Wayfarer is the provider of the molds for the precast rings, and with each project, the company brings the molds to the local area and uses local precast concrete manufacturers to cast the rings, which weigh in at one ton apiece. To install the rings, contractors use an airboat with a crane boom or standard barges with excavators that position the rings in the water. The ring design in Vermillion Bay consists of six segments of 225 linear ft, each with a 100 ft break in between each segment.
Why precast works
The reef production process is fairly quick. Turley says precast manufacturers pour concrete into Wayfarer’s forms, which can then be broken in two to three hours. “That avails itself to just-in-time delivery,” he points out, “and also reduces standing inventory requirements.” The rings are generally ready to ship within 10 to 14 days. Turley says he can get any reef project going in as little as 30 days.
Turley feels precast concrete offers some distinct advantages. “You get much better consistency and strength from precast, and it also minimizes transportation costs,” he says.
Precast also offers flexibility in mix components. “We can use different size stone and admixtures, allowing us to custom design for particular habitats and customers,” Turley notes. His company is able to fine-tune the concrete mix profiles based on local aggregates.
Turley says precast also offers weight capacity that keeps the rings in place. They are not easily shifted by waves or storm surges. At the same time, the rings offer a lot of flexibility in design.
While it’s still too early to make any definitive assessments on the effectiveness of the precast concrete oyster reefs in the Gulf, Kyle says oysters are attaching in Vermillion Bay. “They seem to really like the texture of the product,” she says.
Reef balls offer solutions worldwide
Precast concrete rings aren’t the only method of artificial reef restoration being used. The Reef Ball Foundation, based in Athens, Ga., has helped place precast concrete reef balls in more than 4,000 reef restoration projects in some 60 countries. Their projects include not only oyster reef restoration but coral propagation and planting systems, estuary restoration, mangrove restoration, and beach erosion control projects.
Like Wayfarer, the Reef Ball Foundation, in partnership with Reef Innovations Inc. in St. Cloud, Fla., has a variety of molds that are shipped to the reef restoration site. A local precaster then fills them with concrete, micro silica and aggregate, which cures for 24 hours. The foundation also sends its clients additives like the micro silica, which increases the reef balls’ durability and strength and establishes resistance to corrosion. Adva Flow is also added to the mix to keep the reef ball pH low so it’s close to that of seawater. Microfibers added to the concrete create a rough texture to encourage organisms to attach. With most of the weight at the bottom of the balls, they are also less likely to shift during severe weather events.
Kirbo says the balls are especially useful in coral reef restoration because they mimic the limestone boulders to which organisms attach.

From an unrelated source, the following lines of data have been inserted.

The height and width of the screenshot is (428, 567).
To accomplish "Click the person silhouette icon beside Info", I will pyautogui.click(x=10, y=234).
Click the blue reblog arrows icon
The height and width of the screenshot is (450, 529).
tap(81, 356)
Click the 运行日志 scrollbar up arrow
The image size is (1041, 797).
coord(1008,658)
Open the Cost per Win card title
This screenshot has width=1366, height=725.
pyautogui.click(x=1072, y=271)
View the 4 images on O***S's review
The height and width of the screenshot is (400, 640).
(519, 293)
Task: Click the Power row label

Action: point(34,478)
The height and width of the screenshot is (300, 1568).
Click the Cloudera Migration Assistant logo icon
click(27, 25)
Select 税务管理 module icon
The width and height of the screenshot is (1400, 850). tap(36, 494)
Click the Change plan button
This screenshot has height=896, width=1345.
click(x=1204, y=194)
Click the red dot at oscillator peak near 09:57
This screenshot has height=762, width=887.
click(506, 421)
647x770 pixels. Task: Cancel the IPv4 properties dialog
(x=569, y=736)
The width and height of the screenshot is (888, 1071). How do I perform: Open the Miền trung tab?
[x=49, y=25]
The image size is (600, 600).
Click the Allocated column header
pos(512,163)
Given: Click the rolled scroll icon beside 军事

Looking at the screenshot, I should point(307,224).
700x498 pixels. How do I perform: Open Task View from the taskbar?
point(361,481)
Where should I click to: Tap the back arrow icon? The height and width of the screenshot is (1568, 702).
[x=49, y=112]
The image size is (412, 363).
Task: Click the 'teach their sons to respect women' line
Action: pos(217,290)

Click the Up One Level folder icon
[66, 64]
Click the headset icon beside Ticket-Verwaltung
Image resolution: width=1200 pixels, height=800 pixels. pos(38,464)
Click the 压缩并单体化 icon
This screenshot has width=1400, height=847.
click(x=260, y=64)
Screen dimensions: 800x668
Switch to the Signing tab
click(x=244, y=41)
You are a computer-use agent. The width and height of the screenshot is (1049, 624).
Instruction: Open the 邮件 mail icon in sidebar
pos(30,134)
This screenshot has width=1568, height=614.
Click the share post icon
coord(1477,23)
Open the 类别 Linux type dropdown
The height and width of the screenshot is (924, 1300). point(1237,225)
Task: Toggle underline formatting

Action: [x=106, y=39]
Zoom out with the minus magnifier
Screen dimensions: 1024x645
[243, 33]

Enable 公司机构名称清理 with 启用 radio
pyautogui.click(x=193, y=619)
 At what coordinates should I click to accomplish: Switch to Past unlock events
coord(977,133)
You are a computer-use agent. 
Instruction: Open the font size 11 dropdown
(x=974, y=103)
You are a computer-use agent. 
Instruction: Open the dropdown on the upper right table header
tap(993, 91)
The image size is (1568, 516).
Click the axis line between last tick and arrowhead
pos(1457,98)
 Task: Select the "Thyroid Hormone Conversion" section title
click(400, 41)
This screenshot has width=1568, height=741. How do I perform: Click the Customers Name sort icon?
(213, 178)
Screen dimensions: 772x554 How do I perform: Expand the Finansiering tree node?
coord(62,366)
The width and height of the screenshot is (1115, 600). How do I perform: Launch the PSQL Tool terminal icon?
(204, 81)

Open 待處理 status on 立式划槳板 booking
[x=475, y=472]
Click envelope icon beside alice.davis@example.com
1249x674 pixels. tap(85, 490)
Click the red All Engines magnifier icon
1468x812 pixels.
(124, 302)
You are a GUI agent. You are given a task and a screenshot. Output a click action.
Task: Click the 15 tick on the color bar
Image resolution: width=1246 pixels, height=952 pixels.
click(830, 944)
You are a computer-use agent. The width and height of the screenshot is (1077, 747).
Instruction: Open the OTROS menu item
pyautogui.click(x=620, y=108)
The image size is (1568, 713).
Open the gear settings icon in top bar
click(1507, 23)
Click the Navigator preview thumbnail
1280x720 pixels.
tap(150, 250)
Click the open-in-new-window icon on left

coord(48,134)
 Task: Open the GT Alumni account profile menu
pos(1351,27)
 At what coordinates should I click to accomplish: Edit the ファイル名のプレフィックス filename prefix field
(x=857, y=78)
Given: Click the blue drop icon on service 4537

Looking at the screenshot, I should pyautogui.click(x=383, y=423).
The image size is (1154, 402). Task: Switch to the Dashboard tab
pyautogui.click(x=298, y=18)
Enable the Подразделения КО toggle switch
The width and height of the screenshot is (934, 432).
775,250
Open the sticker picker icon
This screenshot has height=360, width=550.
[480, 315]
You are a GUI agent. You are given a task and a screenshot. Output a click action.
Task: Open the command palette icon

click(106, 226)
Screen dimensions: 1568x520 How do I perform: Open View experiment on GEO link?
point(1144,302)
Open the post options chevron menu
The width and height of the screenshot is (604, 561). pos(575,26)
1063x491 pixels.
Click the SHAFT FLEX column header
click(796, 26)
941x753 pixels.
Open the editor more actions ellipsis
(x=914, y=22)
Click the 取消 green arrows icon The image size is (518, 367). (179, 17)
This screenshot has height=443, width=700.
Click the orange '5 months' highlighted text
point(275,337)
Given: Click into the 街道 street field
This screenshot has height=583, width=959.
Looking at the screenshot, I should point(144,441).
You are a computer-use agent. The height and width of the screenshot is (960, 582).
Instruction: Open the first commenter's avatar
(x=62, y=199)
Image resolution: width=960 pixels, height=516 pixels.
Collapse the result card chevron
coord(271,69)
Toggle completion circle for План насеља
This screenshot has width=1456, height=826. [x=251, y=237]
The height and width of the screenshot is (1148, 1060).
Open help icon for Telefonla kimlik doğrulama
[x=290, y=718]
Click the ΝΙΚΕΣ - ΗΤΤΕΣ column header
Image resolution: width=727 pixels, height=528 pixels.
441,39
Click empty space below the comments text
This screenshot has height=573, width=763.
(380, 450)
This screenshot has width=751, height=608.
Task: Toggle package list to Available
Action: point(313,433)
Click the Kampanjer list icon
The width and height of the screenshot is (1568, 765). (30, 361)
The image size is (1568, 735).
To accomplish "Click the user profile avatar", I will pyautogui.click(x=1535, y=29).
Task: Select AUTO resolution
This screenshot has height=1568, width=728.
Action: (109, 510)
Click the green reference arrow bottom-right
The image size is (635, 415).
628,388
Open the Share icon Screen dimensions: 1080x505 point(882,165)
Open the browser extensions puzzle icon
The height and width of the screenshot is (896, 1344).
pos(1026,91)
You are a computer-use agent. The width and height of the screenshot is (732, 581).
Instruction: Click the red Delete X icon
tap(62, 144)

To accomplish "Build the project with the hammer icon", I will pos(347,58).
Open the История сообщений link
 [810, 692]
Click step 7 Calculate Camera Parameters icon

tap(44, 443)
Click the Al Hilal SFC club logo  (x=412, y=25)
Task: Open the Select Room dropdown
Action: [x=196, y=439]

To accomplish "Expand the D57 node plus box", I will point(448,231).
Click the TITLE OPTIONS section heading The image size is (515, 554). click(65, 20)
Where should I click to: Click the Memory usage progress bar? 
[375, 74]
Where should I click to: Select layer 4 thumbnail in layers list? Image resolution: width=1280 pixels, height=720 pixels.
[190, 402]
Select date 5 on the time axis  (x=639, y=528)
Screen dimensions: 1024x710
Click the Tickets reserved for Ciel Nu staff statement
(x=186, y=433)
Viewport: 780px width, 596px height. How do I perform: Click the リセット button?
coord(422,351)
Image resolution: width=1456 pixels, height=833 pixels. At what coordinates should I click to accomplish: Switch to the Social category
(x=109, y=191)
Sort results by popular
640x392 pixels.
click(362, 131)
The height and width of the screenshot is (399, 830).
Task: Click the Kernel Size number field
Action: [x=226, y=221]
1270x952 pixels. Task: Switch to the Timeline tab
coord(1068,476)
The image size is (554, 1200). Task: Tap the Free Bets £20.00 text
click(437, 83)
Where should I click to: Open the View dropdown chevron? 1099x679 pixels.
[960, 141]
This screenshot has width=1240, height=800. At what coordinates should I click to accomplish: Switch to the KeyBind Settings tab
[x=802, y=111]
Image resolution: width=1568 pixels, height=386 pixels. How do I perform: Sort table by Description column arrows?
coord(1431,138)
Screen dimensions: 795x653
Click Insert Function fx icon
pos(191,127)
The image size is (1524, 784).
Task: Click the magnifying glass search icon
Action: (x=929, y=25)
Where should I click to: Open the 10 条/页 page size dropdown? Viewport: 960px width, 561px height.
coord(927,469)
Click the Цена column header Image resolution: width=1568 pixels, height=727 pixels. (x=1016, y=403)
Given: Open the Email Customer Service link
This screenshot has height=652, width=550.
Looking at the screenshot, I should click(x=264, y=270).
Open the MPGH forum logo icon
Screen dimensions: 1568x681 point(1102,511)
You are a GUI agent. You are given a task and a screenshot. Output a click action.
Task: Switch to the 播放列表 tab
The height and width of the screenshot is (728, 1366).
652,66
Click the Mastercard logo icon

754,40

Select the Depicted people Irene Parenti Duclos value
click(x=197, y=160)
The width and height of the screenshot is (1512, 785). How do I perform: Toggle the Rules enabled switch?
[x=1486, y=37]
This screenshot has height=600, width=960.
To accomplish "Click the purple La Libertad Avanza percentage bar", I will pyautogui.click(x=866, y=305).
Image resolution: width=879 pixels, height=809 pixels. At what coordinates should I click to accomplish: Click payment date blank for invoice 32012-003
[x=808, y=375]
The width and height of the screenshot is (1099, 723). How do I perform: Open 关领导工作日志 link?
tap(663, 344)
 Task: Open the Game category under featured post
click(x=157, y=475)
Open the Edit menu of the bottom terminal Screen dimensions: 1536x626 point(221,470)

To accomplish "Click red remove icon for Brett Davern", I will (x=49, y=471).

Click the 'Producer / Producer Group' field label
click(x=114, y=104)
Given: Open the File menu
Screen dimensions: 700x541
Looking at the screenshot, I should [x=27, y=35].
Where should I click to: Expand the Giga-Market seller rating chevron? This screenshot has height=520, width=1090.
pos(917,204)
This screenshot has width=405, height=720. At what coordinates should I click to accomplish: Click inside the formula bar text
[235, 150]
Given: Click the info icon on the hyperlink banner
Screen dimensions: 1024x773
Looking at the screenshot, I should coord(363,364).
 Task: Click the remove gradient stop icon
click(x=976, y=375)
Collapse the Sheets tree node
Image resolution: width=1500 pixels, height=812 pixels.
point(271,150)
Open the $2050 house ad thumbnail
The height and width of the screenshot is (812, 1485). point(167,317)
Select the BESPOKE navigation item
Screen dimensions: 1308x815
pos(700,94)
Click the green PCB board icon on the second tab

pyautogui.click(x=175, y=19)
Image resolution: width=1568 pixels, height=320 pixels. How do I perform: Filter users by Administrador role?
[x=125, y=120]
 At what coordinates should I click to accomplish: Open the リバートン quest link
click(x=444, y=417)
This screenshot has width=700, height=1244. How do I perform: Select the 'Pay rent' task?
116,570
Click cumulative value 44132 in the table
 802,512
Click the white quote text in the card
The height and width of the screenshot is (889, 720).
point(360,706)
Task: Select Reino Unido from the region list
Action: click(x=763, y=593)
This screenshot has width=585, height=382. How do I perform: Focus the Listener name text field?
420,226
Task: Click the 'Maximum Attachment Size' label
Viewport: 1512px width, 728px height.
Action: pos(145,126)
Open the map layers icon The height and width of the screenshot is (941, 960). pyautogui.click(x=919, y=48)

Currently, the Conservancy has placed a total of 3,500 reef balls in and around Mobile Bay. “The Reef Ball Foundation and Reef Innovations have been around quite awhile and have had success with oyster attachment,” DeQuattro says. He says the reef balls provide particularly good habitat for fish, since they are hollow and filled with holes.
“In the old days of artificial reef creation, people put down trash, tires, ships and cars,” Kirbo explains, “but those things all shift under water and have toxins, too,” adding that precast concrete offers a much more environmentally friendly and stable option for reef restoration.
Deborah Huso is a freelance writer who covers home design and restoration, sustainable building and design, and home construction.